Susan Montoya Bryan
Tres Piedras, N.M. — The pitter-patter was nonstop and the children were almost breathless as they raced across the wooden floors, up the stairs and from room to room, poking their heads into every nook and cranny. They wanted a good look because this wasn’t just any old house.
It was designed and built nearly a century ago at the edge of the Tres Piedras ranger district by famed ecologist Aldo Leopold. The father of the modern conservation movement, Leopold is known for helping to establish the nation’s first wilderness area and for changing the way people think about their relationship to the land.
The U.S. Forest Service on Friday opened Leopold’s home to the public as part of the 100th anniversary of his arrival in the Southwest. A busload of fourth- and fifth-graders was on hand along with conservationists, sportsmen and curious locals.
Anthony Anella, co-chair of the Aldo Leopold Centennial Celebration, said it’s a shame few people know who Leopold was, “because Aldo Leopold’s concepts, in particular his land ethic, are as relevant today as when he wrote them over half a century ago.”
Leopold died in 1948, just before publication of his landmark book, A Sand County Almanac, in which he called for a new land ethic to guide humans in dealing with nature. His ethic stemmed from his experiences with the Forest Service in Arizona and New Mexico in the early part of the 20th century.
After graduating from the Yale Forest School in 1909, he took his first job with the agency in Arizona and was later appointed supervisor of the Carson National Forest in northern New Mexico, home to the Tres Piedras district.
It was here at the base of a towering granite outcropping that a young Leopold decided to build a new forest supervisor’s house, which he and his soon-to-be wife would call “Mia Casita.” He placed it so the porch faced east across a valley of sagebrush that stretched to the Sangre de Cristo mountain range.
The view would be spectacular, but Leopold’s fiancee had a special request — a big fireplace to scare off the winter.
“So the love he had for her, he built her a huge fireplace,” Benjamin Romero, the current Tres Piedras district ranger, said during the open house.

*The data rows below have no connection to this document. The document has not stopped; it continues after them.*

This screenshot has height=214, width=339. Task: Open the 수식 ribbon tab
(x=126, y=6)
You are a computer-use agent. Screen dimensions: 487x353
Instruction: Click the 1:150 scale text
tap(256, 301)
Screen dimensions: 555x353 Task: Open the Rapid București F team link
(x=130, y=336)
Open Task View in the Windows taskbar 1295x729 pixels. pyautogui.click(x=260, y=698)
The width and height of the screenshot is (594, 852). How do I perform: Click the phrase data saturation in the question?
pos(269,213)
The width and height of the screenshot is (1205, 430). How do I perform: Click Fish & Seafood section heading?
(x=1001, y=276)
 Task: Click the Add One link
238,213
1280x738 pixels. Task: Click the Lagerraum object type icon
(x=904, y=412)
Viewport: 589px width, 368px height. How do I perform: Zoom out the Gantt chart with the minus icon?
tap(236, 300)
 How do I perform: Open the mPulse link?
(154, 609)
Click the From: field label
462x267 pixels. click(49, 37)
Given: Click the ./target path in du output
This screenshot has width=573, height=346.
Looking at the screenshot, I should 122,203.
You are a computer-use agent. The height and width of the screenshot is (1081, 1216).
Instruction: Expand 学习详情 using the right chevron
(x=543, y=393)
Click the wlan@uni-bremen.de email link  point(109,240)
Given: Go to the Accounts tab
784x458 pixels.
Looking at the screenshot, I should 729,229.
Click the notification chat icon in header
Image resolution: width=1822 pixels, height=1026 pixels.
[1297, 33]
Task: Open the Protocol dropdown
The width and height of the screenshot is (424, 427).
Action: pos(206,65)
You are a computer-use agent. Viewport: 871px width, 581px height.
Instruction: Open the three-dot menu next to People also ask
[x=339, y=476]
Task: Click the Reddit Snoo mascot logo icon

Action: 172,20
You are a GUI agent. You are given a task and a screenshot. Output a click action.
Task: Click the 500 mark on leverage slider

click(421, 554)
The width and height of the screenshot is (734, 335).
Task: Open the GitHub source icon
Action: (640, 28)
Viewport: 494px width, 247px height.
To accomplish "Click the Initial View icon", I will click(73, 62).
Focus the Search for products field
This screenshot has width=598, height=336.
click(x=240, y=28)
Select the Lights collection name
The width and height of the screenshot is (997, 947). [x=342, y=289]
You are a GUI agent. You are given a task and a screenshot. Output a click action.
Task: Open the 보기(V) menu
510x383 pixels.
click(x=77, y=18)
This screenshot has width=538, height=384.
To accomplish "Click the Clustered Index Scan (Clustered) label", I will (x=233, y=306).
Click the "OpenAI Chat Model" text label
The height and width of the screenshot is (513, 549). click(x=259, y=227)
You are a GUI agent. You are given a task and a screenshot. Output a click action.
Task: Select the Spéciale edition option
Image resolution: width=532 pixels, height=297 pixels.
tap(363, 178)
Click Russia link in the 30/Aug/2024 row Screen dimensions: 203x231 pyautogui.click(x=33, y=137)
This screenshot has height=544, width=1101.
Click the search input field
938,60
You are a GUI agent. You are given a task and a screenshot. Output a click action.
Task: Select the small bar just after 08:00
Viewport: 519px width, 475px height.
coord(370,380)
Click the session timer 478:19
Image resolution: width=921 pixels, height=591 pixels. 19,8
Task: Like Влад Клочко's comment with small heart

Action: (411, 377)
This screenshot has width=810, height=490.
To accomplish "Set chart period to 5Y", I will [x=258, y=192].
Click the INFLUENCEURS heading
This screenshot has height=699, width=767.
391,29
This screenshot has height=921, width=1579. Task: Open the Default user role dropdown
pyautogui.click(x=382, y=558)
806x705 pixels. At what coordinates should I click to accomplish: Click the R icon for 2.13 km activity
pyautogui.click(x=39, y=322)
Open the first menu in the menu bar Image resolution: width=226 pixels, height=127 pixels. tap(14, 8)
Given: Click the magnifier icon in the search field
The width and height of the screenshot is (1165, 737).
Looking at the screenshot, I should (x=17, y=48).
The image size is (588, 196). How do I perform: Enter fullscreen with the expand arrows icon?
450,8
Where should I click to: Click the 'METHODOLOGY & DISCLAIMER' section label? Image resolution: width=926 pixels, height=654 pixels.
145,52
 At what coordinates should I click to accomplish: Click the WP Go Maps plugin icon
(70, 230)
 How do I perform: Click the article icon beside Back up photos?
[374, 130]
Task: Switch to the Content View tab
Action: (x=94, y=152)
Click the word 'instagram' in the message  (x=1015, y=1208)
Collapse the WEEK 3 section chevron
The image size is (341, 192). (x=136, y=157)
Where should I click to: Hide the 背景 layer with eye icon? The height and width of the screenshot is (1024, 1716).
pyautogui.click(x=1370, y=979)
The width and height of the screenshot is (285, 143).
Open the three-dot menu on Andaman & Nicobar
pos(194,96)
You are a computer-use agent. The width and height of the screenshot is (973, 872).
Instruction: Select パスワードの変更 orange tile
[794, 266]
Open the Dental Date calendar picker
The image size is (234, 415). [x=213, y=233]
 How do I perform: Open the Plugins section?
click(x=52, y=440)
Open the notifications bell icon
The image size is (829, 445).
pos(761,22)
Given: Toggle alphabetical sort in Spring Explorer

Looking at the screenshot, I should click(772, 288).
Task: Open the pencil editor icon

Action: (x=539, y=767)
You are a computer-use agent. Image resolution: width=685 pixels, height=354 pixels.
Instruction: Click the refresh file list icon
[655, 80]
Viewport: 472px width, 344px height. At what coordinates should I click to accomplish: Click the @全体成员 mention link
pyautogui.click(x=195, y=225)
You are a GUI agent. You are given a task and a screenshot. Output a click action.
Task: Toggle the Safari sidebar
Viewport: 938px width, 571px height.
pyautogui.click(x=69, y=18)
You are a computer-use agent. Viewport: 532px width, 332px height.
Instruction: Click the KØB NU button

The fireplace, along with the rest of the home, was refurbished a couple of years ago under Romero’s direction. Windows were replaced, the electrical wiring and plumbing were redone and decades of paint were scraped away until workers got to what they believed was the original color — a milk chocolate brown.
Patrick Webber, a Leopold aficionado and retired biology professor, proclaimed the home “absolutely wonderful” after his visit Friday.
“It’s important for the local people to appreciate this legacy that remains here, and I’m hoping that before long this really will be open to the broader public on a regular basis,” he said.
The house is closed to the public — with the exception of Friday’s celebration and the occasional private tour — but Romero has dreams of turning it into a place where writers, artists and others interested in conservation can stay and learn about Leopold.
In the meantime, Romero will continue to check on the house and enjoy the view from the porch. There, he said, he can dream about what it would have been like to be alive in Leopold’s time when the only options for getting around were train or horseback.
“I would have loved to have lived it, to have been a part of that back then because it was just really about the land,” Romero said.
“Today I think there is a disconnect,” Anella said, “and Leopold reminds us that in fact we are connected and we ought to take care of the environment out of self-interest, if nothing else.”